Cameroun : derrière l’absence de Paul Biya, tensions et interrogations grandissantes

Quarante-cinq jours après le départ de Paul Biya pour un séjour en Europe, le Rassemblement démocratique du peuple camerounais (RDPC) a organisé une réunion exceptionnelle de ses cadres. Aucune annonce officielle n’a encore été faite concernant un éventuel retour du président camerounais. Alors que le parti au pouvoir insiste sur la stabilité des institutions, l’opposition exige des réponses claires sur la gestion de l’État en l’absence prolongée du chef de l’exécutif.

Le président camerounais Paul Biya, lors d'un précédent déplacement en Europe.

Le secrétaire général du comité central du RDPC, Jean Nkuete, a convoqué une réunion « d’importance capitale » pour ses membres, comme en témoigne un communiqué publié ce mercredi. Ce document reste muet sur les points précis abordés ainsi que sur les raisons de cette convocation. Paul Biya, 93 ans, a quitté le Cameroun le 7 juin dernier, officiellement pour un « séjour privé en Europe ». Depuis cette date, aucune déclaration n’a permis de déterminer une date précise de retour.

Ce silence prolongé alimente les spéculations et les débats. Le RDPC tente de calmer les esprits. Dans un éditorial publié le 15 juillet dans L’Action, Christophe Mien Zok, directeur de la propagande du parti, a martelé que « le pouvoir reste bien ancré » et que « le Lion n’est pas absent » de la scène politique.
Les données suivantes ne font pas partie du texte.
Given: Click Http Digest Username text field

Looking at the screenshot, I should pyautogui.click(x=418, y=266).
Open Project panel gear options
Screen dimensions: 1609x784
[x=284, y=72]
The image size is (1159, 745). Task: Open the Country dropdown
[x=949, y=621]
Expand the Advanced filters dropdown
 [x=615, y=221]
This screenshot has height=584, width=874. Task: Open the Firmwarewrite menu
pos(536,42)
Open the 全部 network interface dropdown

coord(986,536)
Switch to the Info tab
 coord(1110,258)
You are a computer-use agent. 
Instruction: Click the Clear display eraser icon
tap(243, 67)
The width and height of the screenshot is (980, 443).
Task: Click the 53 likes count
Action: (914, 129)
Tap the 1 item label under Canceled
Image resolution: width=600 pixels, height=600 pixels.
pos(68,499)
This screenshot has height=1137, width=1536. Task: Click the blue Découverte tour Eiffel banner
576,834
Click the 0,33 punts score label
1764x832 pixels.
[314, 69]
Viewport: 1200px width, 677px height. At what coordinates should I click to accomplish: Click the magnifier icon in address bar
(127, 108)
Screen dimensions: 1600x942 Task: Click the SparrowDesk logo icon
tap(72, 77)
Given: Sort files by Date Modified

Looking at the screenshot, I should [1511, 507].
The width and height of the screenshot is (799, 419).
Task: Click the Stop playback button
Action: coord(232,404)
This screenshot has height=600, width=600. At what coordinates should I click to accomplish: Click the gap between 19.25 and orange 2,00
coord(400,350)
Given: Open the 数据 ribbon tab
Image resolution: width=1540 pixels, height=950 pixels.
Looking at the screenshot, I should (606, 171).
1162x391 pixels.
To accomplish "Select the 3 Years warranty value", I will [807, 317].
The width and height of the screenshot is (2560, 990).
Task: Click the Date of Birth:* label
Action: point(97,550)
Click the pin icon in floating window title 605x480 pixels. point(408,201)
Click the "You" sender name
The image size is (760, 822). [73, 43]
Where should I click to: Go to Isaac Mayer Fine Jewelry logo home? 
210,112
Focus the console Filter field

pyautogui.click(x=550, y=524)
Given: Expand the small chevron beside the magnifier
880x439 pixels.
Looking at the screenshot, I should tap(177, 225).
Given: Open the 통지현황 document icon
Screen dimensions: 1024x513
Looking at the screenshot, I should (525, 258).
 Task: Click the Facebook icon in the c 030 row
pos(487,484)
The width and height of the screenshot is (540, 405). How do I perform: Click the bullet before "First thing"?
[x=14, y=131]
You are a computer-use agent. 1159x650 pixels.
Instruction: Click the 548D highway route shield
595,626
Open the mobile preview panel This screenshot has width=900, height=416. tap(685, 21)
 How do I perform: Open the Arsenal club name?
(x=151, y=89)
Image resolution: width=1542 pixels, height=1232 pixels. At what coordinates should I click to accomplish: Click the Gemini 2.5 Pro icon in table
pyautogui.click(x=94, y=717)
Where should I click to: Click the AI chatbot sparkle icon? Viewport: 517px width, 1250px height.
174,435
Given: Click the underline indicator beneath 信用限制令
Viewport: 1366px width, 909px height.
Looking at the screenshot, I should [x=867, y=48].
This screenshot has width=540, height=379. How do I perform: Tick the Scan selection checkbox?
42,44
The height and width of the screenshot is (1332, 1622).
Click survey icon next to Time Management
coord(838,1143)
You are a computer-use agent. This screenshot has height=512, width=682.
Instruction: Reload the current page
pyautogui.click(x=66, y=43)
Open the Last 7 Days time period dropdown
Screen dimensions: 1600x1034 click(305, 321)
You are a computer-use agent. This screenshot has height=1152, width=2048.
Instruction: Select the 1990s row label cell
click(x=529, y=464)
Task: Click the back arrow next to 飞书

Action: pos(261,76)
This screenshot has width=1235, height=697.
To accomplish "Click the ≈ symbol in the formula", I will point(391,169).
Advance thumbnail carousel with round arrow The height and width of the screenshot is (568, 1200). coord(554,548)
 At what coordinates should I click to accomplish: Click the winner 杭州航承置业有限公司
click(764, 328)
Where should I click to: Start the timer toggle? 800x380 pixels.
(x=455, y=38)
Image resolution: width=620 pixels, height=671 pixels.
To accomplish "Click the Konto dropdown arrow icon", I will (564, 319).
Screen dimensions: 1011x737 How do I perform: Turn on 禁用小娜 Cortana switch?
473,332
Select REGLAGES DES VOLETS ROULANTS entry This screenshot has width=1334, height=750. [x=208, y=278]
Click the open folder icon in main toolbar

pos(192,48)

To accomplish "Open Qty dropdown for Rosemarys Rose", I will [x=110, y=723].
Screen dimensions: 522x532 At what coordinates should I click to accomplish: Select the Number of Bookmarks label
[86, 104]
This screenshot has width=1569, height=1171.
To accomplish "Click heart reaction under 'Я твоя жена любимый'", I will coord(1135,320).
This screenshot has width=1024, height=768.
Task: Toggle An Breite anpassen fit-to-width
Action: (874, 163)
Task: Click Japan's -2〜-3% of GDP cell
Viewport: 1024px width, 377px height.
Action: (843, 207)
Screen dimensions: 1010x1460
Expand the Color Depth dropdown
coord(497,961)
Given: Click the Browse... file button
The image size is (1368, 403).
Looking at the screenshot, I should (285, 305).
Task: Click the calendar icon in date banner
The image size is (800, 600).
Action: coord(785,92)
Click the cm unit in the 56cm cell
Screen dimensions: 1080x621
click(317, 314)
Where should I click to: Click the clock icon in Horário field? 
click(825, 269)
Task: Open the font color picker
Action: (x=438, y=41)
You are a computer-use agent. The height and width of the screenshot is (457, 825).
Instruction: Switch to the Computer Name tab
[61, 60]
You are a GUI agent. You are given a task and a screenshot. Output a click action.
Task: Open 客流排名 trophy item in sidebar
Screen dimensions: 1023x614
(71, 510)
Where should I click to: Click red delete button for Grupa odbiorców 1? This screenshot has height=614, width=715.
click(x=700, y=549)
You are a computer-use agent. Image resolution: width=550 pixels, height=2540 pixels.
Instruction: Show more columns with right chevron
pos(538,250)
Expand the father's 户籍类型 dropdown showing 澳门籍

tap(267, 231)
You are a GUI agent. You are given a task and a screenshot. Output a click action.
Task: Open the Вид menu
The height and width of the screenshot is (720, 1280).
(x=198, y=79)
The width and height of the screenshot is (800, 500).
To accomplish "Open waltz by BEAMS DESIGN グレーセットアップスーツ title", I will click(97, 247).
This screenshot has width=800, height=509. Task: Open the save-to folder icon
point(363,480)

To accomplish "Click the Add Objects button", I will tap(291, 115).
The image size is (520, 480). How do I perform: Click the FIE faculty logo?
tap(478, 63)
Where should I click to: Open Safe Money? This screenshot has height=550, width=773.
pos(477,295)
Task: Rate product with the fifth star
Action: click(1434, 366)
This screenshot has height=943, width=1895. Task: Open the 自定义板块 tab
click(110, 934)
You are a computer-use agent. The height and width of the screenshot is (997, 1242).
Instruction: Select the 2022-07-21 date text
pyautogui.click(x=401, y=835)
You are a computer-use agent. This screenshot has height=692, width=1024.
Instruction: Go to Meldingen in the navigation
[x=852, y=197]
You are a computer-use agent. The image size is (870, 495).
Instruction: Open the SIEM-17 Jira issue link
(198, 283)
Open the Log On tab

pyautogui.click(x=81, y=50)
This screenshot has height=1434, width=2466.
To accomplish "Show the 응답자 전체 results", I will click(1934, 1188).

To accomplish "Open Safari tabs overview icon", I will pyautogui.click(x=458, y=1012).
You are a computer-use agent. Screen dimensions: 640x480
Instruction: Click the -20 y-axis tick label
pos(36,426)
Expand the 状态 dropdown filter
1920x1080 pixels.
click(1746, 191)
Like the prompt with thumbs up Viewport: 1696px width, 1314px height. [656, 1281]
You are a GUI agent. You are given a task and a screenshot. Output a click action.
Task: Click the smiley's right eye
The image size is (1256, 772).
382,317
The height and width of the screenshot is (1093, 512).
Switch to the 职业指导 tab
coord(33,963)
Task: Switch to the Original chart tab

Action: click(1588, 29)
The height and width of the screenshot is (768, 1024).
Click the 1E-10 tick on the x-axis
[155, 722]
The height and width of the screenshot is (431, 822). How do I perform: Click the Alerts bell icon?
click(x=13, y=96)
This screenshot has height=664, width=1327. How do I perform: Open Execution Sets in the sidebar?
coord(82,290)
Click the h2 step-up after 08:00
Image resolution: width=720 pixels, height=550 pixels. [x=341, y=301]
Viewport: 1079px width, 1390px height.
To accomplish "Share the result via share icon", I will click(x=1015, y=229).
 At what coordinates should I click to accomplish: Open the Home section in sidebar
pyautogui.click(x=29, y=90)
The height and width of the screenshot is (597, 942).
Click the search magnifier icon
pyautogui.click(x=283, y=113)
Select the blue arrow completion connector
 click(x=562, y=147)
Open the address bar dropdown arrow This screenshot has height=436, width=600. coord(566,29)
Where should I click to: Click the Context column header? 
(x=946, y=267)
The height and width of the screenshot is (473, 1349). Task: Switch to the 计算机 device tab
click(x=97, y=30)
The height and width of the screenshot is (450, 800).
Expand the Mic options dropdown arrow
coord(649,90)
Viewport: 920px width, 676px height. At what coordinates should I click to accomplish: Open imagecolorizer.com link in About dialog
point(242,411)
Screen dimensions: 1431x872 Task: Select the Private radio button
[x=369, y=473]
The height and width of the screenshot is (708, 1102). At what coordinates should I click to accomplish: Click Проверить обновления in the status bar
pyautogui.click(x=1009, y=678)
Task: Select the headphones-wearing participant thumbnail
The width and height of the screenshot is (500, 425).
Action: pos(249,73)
Il a rejeté l’idée d’un pays dirigé en « mode automatique », soulignant que les mécanismes institutionnels fonctionnent normalement. Parallèlement, les canaux officiels de la présidence continuent de relayer des messages signés Paul Biya, notamment à l’attention d’Emmanuel Macron pour la fête nationale française et du président du Monténégro. Aucune activité publique du président n’a été rendue publique depuis son départ.

L’opposition exige des réponses institutionnelles

L’absence prolongée du chef de l’État a relancé les pressions exercées par plusieurs figures politiques. Jean-Michel Nintcheu, député à l’Assemblée nationale, a sollicité l’intervention du Conseil constitutionnel pour statuer sur une éventuelle vacance du pouvoir. L’Union démocratique du Cameroun (UDC) adopte une position plus mesurée. Le parti refuse de spéculer sur la santé ou la situation personnelle de Paul Biya, mais estime que la continuité de l’État ne peut reposer sur l’ambiguïté ou les rumeurs. Dans un communiqué publié le 18 juillet, l’UDC rappelle qu’une absence à l’étranger ne suffit pas à caractériser une vacance de la présidence, tout en soulignant l’importance de clarifier l’exercice effectif des fonctions présidentielles et les procédures applicables en cas d’empêchement temporaire.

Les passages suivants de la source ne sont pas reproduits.